In the early years of my Vegas Era, Bootleg Canyon during Outdoor Demo was far, far busier than it was toward the end of my time at Interbike. That said, Monday was a slow day, in relative terms, for the demo. It seemed that a lot of folks used Monday as a travel day and didn't get out to Bootleg Canyon at all, or showed up well into the afternoon hours. So, we being the news hounds that we were, got the heck out there ASAP and rode as many bikes on Monday as we possibly could get our hands on.
But first you had to get on 'The Bus" to Bootleg Canyon. Standing in that line was something that brought meaning to "hurry up and wait". I recall one year that someone noted that we had media credentials and we were whisked out of the long line of folks waiting to sign waivers and were put at the front of the line. Whoa! I felt odd and embarrassed that we were made to be special right in front of the dealers and shop rats waiting patiently for such a long time. But, it wasn't of my doing, so......
In later years the check in was more discreet for the media folk and we ran out to Bootleg Canyon in Grannygear's rig on our own. Free to do whatever we wanted, instead of riding a bus, we ended up finding a really cool place that became a ritual of sorts for our Bootleg Canyon trips.
|Great Buns Bakery: I spent a lot of time staring at the pastries there!|
This place is the single most redeeming factor I can think of for Las Vegas' existence. If you ever go to Vegas, go there! Grannygear and I were never ever let down by the goodness found on the shelves there. In fact, it was so good we had to share it with others. We would buy a flat of random pastries and take them to the boys out at the Salsa Cycles demo tent.
Anyway, getting to Bootleg Canyon was not tough, but usually it was crazy hot. And windy to boot. That in combination would wilt the average Mid-Westerner. Well, it even roasted Grannygear, who was somewhat used to dry and hot. Bootleg Canyon was a tough, rocky, gritty place to ride anyway. Add in the hot weather and well....... It was nuts.
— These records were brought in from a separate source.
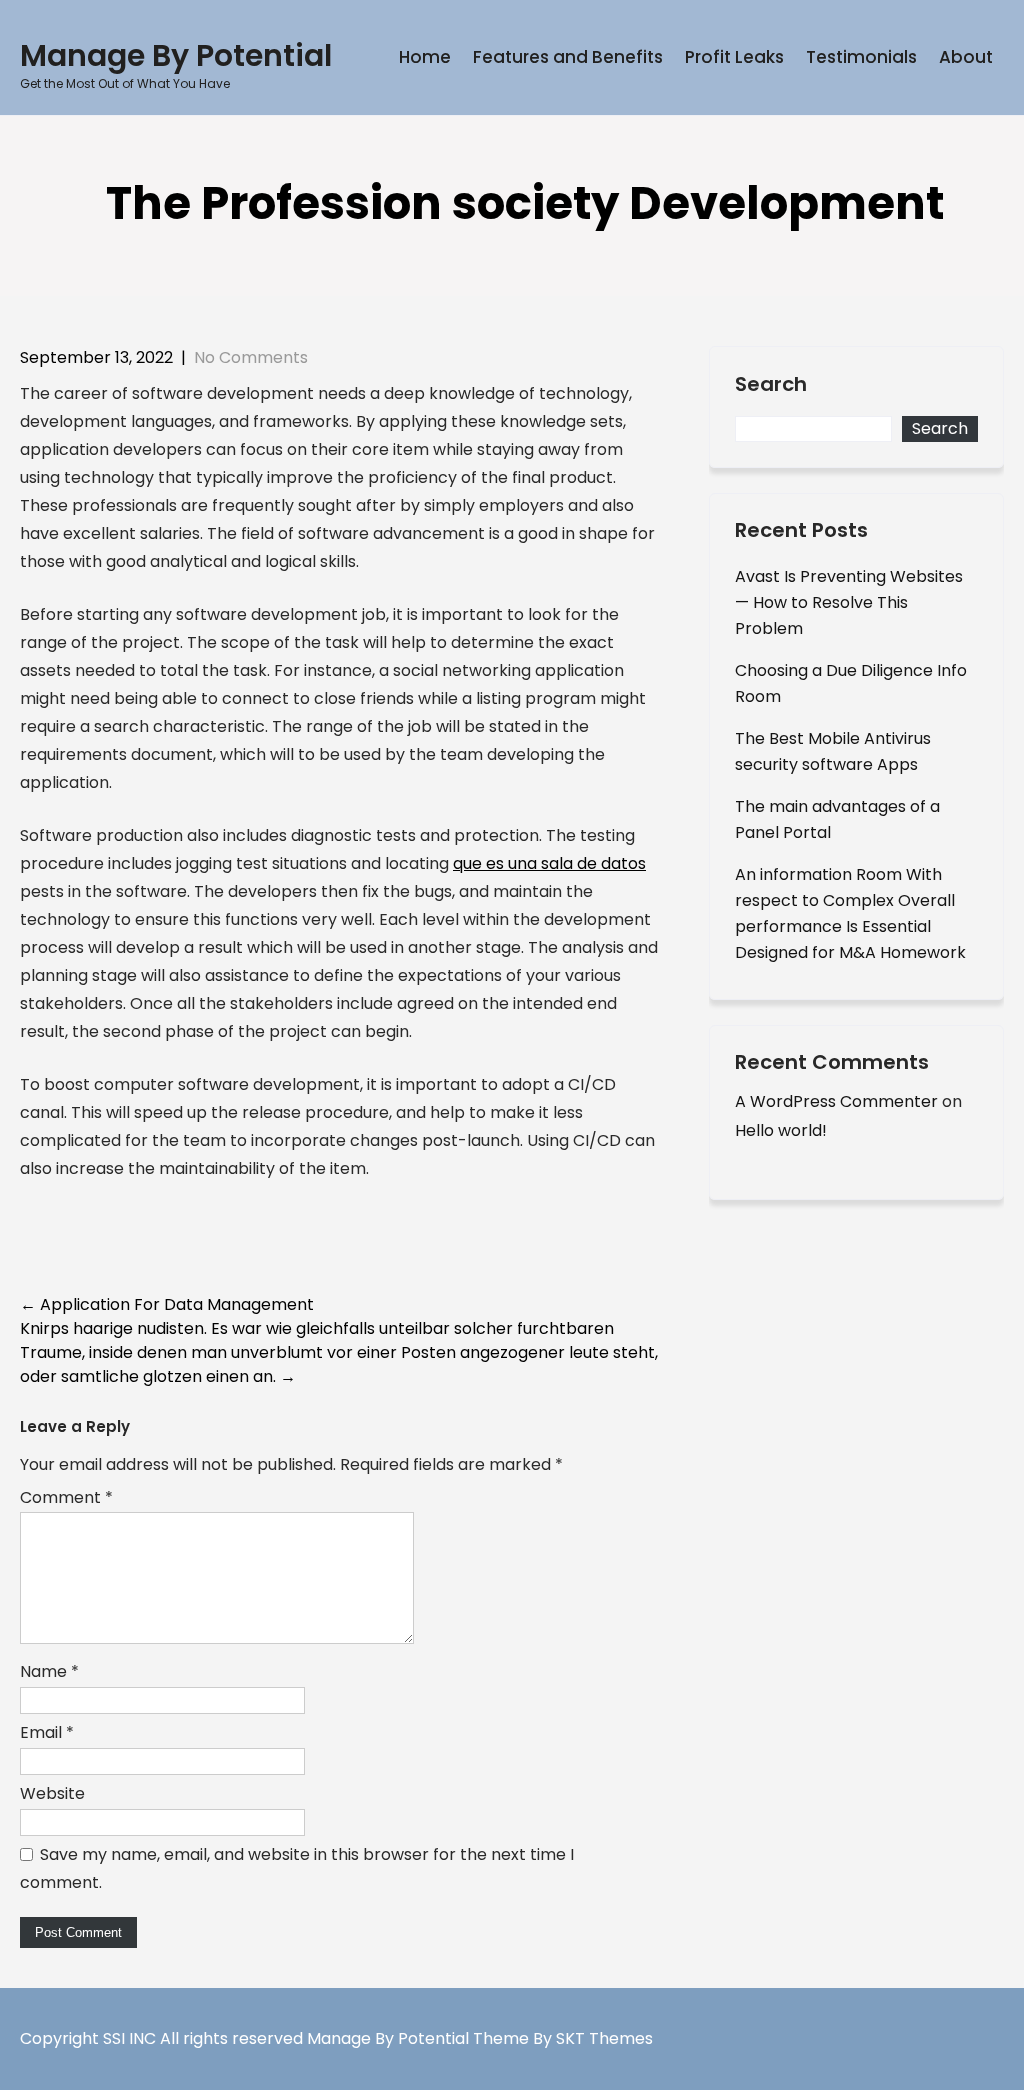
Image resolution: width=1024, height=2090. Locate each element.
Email (47, 1732)
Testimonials (861, 57)
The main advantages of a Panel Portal (837, 819)
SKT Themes (604, 2038)
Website (52, 1793)
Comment (66, 1497)
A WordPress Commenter (836, 1101)
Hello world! (781, 1130)
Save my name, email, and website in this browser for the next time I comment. (297, 1868)
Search (771, 385)
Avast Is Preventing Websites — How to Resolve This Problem (849, 602)
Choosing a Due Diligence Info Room (851, 683)
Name (49, 1671)
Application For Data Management (167, 1304)
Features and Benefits (568, 57)
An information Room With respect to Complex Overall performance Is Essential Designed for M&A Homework (850, 913)
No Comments (251, 357)
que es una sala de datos (549, 863)
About (966, 57)
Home (425, 57)
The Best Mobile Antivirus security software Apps (833, 751)
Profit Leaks (734, 57)
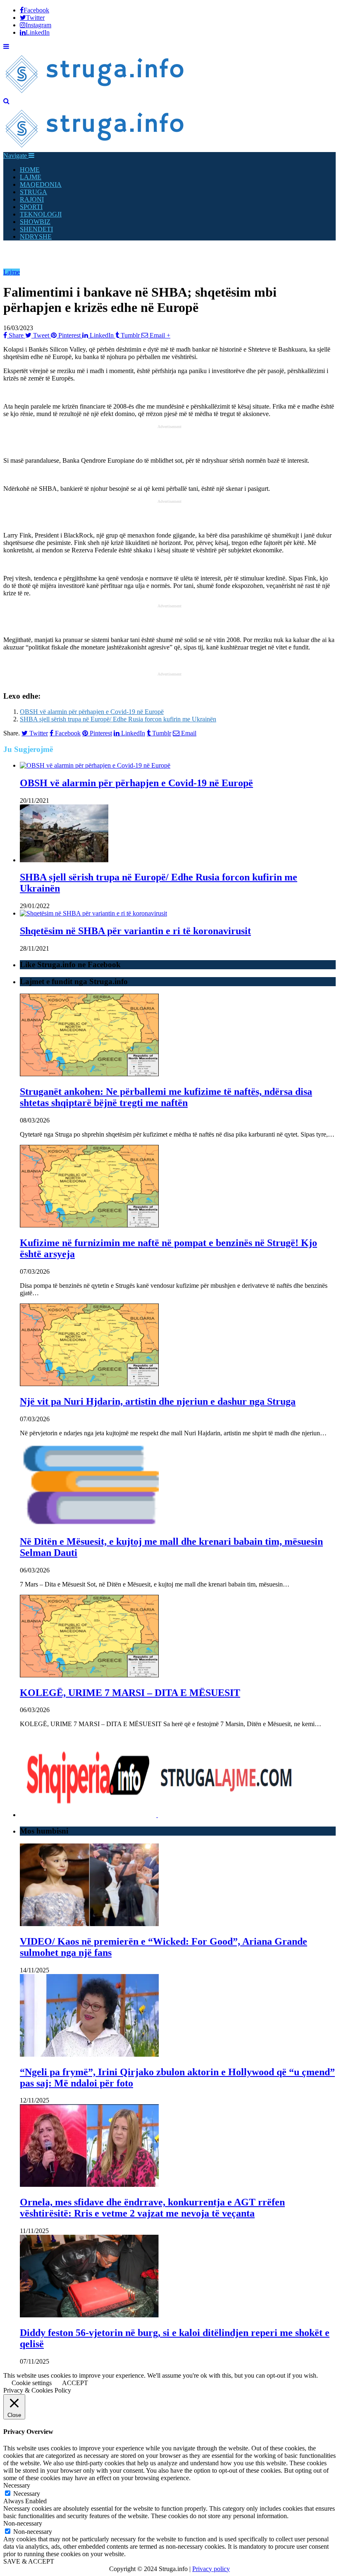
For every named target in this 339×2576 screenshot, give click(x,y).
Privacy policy (211, 2568)
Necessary (26, 2493)
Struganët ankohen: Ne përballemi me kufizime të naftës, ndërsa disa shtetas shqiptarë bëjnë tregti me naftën (166, 1097)
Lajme (11, 272)
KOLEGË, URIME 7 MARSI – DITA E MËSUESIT (130, 1692)
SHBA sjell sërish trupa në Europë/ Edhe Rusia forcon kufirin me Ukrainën (118, 719)
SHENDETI (36, 229)
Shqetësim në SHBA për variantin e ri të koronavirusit (135, 930)
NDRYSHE (36, 236)
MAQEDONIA (41, 184)
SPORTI (31, 206)
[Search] (6, 101)
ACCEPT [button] (75, 2382)
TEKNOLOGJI (41, 214)
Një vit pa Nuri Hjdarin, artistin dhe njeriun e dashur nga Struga (158, 1401)
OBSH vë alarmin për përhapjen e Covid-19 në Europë (92, 711)
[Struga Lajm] (95, 93)
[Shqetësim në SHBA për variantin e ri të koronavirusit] (93, 913)
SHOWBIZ (35, 221)
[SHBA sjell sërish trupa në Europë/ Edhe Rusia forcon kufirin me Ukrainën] (64, 859)
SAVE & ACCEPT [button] (28, 2561)
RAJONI (32, 199)
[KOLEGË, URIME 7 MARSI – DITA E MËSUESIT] (89, 1675)
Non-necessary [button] (22, 2523)
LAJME (30, 177)
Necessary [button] (16, 2485)
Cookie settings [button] (32, 2382)
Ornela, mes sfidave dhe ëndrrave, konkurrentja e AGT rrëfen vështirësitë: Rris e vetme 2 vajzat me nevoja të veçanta (152, 2208)
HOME (30, 169)
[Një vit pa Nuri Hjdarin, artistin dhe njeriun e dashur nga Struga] (89, 1383)
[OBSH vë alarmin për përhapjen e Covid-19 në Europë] (95, 765)
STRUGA (33, 191)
Sometimes folks stuck doing the demo would have special goings on after Monday's opening round. One such vendor was Chris King. One year they had Chris King himself, the Chris King, barbecuing beef for anyone that stuck around after the Monday demo. We decided to stay, and this was one of the years we rode the bus, to check it out. We had no idea if we'd get back to our hotel room or not, but the prospects of a free barbecued beef brisket meal outweighed being stranded. As we stood in the long line we wondered how late the last bus left the demo area.
|Chris King himself tending the grill in the blazing hot Sun over Bootleg Canyon.|
I don't recall doing anything spectacular in the early years of my time out there after the Demo. Usually, it was high tail it back to the time share we rented, or the one year we rented a house, and then bang out as many words and images as we could. Grahl. the original owner/creator of TNI, was all about flooding the web with as many images as we could. It wasn't unheard of for us to upload 500 images or more in our Interbike Gallery. So, no fun, no partying, just lots and lots of uploading and writing of text.
Of course, riding the bicycles was the highlight. I got to ride so many great sleds and see more that were so cool. I really could not pick out a single bike, but if I had to pick one that most influenced me, it would be the Salsa Cycles Fargo I got to ride at the demo in 2008. But there were several other super rad bikes I got to ride. Mike Curiak's personal rig is one. It was just like being the kid in the candy store, like you would think it would be. So many bikes, so little time!